Incorrect behavior for ordering timepoints in "reshape" (PR#7669)
On Feb 7, 2005, at 6:38 PM, Peter Dalgaard wrote:
davclark@nyu.edu writes:
Full_Name: Dav Clark
Version: 2.0.1
OS: OS X 10.3
Submission from: (NULL) (128.122.87.35)
When the timepoints that reshape uses (in direction="long") are
negative or
fractional, the time label is assigned incorrectly. It is easier to
give an
example than to describe the problem abstractly:
Assume you have a data.frame header with values related to
peri-stimulus time
like this:
"HRF -5" "HRF -2.5" "HRF 0" "HRF 2.5" ... "HRF 10"
And you give reshape a split argument of a space " ".
Then the labels will be assigned strangely, based on alphabetical
ordering. So
the above list order maps to:
-2.5, -5, 0, 10, ... 2.5
Items under the "HRF -5" column in wide format recieve a -2.5 label,
items under
"HRF 2.5" receive a label of 10, and so on.
Somewhere, the time labels are being used before conversion to
numbers. But,
reshape returns an error if it is not possible to convert the
timepoints to
numeric! So obviously, more functionality could be provided, or at
least the
documentation should reflect the current shortfall.
For completeness, here is a minimal example demonstrating the bug:
df <- data.frame(id="S1", V1="from -2", V2="from -1")
names(df)[2:3] <- c("vals.-2", "vals.-1")
df
reshape(df, direction="long", varying=2:3)

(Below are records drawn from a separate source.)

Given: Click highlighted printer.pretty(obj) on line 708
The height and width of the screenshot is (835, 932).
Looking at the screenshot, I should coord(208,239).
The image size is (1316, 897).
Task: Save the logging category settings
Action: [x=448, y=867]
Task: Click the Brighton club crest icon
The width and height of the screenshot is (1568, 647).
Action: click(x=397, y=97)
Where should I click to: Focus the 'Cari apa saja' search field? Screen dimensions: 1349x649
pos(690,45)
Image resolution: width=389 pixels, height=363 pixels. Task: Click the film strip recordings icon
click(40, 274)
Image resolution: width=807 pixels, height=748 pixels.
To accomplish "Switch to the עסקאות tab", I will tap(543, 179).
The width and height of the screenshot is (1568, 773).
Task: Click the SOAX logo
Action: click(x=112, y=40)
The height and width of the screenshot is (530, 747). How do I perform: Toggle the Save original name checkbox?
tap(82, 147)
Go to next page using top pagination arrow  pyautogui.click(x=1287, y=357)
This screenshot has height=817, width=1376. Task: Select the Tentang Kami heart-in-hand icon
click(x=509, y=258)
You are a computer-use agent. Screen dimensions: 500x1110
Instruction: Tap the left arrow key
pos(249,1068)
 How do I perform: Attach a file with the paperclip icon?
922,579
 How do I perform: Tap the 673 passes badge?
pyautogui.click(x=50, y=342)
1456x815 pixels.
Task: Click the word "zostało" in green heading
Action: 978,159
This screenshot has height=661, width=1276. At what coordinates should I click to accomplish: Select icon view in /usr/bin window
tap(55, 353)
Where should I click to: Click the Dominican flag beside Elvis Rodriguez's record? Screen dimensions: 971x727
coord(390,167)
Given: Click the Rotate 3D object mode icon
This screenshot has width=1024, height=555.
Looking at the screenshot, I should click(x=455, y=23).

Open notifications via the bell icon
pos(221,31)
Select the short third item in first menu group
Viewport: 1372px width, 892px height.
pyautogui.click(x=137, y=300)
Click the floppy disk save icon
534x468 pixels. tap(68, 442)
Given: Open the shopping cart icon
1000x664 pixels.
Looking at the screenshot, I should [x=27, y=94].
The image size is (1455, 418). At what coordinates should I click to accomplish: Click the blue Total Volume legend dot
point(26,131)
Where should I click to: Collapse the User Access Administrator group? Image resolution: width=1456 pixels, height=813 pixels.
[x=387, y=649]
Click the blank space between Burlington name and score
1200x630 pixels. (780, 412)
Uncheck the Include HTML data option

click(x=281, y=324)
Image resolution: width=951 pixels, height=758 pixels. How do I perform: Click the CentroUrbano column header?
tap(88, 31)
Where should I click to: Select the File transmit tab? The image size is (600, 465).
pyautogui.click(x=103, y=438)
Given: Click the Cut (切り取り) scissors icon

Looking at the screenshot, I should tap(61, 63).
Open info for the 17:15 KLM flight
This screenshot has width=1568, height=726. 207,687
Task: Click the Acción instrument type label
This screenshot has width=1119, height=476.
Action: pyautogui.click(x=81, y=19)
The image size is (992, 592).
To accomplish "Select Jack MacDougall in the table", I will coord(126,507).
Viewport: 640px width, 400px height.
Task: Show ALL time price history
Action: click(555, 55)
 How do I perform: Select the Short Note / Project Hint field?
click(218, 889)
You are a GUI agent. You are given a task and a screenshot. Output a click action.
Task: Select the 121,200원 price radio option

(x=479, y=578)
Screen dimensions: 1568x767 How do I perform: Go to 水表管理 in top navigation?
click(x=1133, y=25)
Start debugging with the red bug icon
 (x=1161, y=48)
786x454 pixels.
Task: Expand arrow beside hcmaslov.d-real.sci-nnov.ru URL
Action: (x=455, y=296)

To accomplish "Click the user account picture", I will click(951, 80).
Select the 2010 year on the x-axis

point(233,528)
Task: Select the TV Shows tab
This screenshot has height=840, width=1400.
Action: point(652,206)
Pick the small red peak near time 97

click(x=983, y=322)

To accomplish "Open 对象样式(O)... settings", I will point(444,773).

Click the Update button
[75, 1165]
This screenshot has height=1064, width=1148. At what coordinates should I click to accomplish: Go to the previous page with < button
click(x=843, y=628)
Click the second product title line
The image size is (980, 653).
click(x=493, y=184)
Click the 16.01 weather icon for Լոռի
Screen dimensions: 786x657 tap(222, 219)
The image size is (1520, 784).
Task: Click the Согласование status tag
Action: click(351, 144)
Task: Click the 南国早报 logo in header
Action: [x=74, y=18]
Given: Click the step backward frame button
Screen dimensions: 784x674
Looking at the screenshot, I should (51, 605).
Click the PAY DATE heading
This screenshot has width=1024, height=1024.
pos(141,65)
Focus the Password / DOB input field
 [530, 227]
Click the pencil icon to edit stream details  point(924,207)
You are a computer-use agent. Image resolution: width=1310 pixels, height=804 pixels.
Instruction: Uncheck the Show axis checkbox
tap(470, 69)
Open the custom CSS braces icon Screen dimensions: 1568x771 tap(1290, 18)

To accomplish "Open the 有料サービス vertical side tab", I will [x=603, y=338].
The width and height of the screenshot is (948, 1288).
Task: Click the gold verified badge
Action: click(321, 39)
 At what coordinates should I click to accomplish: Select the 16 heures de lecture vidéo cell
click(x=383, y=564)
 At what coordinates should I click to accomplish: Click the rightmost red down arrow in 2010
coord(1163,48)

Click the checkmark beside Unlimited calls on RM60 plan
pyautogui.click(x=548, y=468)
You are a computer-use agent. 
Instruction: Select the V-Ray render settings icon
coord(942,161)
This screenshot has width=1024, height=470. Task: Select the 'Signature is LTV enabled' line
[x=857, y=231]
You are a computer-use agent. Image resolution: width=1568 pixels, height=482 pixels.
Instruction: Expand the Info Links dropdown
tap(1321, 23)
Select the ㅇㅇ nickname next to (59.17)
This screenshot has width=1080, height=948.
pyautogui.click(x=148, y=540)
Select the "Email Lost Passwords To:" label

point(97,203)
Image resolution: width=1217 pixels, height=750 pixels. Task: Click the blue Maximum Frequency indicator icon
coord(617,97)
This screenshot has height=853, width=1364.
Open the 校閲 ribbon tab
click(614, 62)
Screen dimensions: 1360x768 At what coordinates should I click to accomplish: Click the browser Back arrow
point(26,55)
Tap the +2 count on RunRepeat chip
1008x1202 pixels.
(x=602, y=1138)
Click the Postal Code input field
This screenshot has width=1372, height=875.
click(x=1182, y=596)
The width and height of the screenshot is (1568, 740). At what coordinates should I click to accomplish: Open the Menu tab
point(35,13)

Hmm, this looks messed up even without the negatives. The guess() function inside reshape always sorts before converting to numeric, so you get the 1 10 11 2 3 4 5 6 7 8 9 effect, but what is worse: the sorting decouples the values from the variable names, as demonstrated by modifying your example slightly
reshape(df, direction="long", varying=3:2)
id time vals
S1.-1 S1 -1 from -1
S1.-2 S1 -2 from -2
I'm not at all sure I understand what was supposed to happen here,
perhaps the sort in
varying <- unique(nn[, 1])
times <- sort(unique(nn[, 2]))
is a thinko? Over to Thomas, I think.
Just to throw it out there, my current solution is to convert to
integers, then run the following on the row numbers:
new.nums <- formatC(new.nums, flag="0",
width=max(nchar(new.nums)))
But thanks for the observation, I was scratching my head so hard it
hurt.
DC
[[alternative text/enriched version deleted]]